> Task to carry out: Please report each line of the data below that contains "Delete".

> Records to process:
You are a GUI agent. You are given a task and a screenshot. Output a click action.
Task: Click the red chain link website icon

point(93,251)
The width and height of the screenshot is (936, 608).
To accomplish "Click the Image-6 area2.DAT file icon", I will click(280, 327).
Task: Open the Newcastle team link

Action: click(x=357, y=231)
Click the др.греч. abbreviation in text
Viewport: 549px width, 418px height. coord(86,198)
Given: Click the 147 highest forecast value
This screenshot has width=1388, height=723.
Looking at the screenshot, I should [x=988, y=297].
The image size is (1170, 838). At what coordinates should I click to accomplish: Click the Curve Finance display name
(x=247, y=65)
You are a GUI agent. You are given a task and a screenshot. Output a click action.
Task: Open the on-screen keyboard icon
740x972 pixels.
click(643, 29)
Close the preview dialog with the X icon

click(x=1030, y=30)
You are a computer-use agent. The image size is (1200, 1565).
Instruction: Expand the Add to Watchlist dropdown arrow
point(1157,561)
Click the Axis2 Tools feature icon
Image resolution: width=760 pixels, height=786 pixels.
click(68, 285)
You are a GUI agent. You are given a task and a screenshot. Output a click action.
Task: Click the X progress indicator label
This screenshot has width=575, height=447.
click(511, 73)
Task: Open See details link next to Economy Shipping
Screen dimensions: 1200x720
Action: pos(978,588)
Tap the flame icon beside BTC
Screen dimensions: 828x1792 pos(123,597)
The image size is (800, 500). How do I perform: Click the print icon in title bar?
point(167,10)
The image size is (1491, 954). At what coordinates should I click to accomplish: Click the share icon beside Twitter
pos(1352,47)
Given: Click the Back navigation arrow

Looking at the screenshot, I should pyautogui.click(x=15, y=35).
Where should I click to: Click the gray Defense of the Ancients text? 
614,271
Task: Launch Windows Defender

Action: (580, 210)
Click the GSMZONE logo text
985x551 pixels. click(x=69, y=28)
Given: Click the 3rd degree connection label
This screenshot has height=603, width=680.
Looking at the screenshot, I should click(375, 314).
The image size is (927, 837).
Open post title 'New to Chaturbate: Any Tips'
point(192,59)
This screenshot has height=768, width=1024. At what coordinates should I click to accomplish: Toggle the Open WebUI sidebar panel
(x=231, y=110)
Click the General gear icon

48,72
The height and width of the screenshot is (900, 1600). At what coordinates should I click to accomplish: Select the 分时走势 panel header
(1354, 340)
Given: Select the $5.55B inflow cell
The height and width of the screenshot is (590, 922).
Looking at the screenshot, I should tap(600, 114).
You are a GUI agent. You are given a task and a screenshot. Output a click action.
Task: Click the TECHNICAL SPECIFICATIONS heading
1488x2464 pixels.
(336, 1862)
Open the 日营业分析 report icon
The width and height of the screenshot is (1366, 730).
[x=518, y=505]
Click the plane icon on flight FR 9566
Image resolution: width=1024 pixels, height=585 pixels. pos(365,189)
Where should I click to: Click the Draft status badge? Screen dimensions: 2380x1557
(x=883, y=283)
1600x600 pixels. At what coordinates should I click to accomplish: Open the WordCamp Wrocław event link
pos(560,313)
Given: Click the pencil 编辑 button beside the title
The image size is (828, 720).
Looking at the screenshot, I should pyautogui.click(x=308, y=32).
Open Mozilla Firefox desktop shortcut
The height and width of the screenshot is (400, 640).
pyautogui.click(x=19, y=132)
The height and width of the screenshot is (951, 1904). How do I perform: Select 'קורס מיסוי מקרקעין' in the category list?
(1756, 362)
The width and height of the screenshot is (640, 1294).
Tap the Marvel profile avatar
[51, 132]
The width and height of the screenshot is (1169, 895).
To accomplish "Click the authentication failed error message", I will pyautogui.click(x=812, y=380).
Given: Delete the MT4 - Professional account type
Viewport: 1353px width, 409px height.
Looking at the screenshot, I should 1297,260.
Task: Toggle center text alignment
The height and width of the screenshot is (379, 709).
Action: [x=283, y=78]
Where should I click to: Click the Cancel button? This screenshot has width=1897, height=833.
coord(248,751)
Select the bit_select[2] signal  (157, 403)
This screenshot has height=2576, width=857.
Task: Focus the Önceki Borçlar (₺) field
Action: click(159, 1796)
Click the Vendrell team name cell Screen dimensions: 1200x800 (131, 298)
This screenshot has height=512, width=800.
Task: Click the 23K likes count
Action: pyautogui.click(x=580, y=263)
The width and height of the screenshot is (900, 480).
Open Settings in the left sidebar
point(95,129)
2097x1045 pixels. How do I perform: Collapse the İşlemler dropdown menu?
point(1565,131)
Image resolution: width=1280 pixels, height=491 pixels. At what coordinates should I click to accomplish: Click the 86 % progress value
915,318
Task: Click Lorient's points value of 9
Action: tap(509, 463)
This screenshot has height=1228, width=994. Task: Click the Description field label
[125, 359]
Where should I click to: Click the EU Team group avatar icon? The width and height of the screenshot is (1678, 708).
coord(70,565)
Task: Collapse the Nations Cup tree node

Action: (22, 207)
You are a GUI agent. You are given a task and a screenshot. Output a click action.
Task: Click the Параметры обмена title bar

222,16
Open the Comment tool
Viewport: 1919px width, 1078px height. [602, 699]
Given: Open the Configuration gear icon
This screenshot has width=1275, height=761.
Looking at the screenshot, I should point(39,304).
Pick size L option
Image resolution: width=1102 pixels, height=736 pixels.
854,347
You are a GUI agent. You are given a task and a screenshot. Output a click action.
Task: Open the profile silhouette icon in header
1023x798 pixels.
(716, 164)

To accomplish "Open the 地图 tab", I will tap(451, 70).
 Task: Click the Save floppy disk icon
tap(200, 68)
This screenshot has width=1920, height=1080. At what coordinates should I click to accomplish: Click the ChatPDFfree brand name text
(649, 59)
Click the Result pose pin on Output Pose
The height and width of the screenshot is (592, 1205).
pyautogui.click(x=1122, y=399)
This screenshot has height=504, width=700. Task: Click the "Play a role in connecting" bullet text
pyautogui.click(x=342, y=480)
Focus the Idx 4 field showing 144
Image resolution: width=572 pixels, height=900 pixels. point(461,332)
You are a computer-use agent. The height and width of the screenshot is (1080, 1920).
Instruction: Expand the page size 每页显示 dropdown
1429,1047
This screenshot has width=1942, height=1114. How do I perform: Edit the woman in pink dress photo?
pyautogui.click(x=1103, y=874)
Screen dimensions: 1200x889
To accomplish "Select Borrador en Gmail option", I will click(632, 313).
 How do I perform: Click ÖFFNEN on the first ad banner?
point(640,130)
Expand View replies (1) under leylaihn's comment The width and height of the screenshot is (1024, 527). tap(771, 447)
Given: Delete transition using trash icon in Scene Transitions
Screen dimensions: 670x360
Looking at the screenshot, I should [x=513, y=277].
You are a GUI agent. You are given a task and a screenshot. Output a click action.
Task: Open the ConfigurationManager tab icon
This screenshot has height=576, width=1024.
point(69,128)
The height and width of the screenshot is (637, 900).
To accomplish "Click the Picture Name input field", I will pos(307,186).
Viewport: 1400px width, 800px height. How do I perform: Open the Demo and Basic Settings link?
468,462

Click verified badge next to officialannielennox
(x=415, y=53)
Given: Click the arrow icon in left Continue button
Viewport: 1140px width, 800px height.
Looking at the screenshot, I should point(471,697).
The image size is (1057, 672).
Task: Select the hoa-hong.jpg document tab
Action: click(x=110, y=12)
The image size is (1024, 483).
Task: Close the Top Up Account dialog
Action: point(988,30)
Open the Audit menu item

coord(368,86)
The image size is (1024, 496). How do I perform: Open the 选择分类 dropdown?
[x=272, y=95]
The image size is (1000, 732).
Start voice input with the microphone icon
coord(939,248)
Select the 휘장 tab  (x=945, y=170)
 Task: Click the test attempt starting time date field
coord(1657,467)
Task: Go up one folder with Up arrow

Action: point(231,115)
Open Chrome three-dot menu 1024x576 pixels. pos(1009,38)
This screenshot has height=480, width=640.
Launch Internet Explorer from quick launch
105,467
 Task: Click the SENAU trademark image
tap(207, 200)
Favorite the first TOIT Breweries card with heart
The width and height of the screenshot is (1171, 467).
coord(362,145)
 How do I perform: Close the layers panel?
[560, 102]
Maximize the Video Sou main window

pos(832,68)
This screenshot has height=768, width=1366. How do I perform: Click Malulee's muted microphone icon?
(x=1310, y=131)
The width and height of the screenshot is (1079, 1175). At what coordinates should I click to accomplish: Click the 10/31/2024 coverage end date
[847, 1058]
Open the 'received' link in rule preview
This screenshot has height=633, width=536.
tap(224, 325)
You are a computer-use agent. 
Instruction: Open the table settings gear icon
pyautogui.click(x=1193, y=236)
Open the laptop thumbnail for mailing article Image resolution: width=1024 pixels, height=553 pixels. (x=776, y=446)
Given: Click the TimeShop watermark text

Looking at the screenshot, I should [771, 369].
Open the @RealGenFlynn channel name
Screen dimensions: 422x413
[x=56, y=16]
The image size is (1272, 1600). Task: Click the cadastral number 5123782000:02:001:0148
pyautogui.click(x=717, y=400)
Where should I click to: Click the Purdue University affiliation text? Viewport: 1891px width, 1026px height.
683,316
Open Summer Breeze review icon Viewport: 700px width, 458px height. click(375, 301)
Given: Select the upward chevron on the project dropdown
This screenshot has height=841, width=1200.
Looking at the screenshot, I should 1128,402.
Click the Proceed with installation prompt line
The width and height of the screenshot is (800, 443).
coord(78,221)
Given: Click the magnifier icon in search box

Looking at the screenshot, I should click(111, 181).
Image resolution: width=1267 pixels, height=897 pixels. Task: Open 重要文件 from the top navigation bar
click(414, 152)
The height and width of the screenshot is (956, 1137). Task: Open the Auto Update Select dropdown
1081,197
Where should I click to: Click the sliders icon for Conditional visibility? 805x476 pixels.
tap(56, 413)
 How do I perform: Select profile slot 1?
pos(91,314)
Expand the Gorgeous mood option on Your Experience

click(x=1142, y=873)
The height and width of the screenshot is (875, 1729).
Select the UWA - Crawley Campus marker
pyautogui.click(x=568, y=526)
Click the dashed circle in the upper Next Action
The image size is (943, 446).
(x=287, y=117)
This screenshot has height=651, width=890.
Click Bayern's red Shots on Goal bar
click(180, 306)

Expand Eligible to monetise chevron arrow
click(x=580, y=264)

> Expected answer:
Given: Delete the MT4 - Professional account type
Given: Delete transition using trash icon in Scene Transitions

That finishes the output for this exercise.